I believe that all Christians can do this and that, if we want to, forgiveness will begin with us renouncing those two curses we have often voiced: “I can’t forgive” and “I will not forgive.” I know that I’m ready to help with that and the rest of the process and so are people like me all through the body of Christ.

When one chooses to do this he, in effect, cuts the threads connecting them to their offenders so that no one can yank those lines and knowingly or unknowingly control him in the future. The person can stop there if he wants but he will still have the hooks in his soul with the pictures attached. These will still plague him as he rubs into people and circumstances in life.

The next step will be the restorative step: to ask the Lord to clip the barb off the hooks and remove them and destroy them and the pictures that are stored in the person’s subconscious mind.
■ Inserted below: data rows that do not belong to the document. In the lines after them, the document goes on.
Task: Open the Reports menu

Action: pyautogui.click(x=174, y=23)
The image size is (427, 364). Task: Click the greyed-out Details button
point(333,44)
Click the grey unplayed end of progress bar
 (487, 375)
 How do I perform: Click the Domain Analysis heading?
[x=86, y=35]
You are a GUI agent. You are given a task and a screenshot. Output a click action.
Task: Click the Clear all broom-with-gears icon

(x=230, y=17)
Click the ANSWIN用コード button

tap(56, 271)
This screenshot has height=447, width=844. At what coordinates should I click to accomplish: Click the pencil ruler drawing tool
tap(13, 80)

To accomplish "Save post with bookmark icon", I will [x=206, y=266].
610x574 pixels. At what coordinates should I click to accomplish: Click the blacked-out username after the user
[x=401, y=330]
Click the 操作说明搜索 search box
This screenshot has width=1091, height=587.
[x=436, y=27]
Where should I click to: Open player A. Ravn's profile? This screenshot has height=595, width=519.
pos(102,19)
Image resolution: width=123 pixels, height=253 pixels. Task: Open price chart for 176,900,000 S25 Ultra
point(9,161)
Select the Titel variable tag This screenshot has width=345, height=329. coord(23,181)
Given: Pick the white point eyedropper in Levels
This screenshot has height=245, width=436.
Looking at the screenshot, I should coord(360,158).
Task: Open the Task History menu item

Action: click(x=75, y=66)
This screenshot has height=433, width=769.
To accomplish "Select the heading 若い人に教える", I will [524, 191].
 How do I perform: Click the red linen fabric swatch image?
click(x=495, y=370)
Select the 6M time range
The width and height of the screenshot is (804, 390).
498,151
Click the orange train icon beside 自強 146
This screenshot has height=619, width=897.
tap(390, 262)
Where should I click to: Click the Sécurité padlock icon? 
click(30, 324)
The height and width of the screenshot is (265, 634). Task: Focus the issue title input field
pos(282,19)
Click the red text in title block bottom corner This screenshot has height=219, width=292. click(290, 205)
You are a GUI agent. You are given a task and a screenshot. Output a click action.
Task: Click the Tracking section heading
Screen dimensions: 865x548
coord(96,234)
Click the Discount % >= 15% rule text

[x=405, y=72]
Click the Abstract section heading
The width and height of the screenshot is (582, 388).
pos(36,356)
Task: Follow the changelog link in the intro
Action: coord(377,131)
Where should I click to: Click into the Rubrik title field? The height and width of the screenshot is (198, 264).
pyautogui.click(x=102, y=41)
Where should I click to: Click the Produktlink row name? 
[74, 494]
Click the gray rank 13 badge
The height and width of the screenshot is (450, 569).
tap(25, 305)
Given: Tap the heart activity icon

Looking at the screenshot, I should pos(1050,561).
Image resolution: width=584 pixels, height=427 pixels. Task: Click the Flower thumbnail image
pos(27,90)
In other words, we do not cause ourselves to forget – we give Jesus the right to heal our memories. Some will fade and some will stay vivid but will lose their ability to control us. I believe that those second ones are what He uses to help us to minister to others who have those problems. This is how he fulfills this scripture through us:

“Blessed be the God and Father of our Lord Jesus Christ, the Father of mercies and God of all comfort, who comforts us in all our tribulation, that we may be able to comfort those who are in any trouble, with the comfort with which we ourselves are comforted by God.” (2 Corinthians 1:3-4)

Please read this over and over if necessary. Pray about it and decide what you want to do with the rest of your life. I believe we are all a gift from God and have lots of potential. It’s never too late! Your life is still new. Let’s not waste that.

Pastor Mike McInerney

Mike McInerney Ministries, Inc.

Decatur, Texas

© November 11, 2004

(For use with permission)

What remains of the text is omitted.